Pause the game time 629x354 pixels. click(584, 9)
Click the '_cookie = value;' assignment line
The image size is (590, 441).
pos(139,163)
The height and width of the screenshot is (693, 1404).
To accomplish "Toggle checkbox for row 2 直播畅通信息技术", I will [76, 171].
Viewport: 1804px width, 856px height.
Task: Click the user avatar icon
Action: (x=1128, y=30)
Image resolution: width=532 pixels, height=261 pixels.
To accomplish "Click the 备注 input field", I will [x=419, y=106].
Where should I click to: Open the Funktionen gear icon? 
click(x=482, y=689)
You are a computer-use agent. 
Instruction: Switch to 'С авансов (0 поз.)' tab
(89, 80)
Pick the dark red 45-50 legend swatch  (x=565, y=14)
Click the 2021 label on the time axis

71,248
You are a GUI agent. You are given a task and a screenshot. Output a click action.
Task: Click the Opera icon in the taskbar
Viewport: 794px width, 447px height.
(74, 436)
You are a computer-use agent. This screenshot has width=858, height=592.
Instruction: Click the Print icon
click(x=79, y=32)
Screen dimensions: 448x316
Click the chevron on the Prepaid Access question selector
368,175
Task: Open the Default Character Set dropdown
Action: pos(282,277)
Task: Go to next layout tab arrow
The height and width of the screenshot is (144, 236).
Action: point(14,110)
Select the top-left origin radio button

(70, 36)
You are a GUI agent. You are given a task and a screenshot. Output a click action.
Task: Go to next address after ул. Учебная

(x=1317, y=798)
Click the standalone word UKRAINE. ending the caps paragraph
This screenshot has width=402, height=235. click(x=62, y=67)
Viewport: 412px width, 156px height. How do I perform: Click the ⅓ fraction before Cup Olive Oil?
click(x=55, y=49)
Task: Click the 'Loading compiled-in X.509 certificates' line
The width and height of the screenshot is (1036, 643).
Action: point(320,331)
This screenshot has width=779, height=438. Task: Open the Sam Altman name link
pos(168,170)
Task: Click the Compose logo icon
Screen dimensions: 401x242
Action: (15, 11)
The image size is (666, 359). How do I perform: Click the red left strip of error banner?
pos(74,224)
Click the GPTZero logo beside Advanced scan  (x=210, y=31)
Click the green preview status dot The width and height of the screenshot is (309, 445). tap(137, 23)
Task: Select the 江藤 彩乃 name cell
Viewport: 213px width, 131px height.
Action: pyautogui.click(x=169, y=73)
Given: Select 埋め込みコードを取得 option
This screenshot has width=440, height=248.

> _What this task involves_: Look above for the line with "Instruction: Click the Print icon"; retype exactly that line, every line after it up to the line with "Task: Go to next layout tab arrow", and that line too, nothing else.

> _Problem solution_:
Instruction: Click the Print icon
click(x=79, y=32)
Screen dimensions: 448x316
Click the chevron on the Prepaid Access question selector
368,175
Task: Open the Default Character Set dropdown
Action: pos(282,277)
Task: Go to next layout tab arrow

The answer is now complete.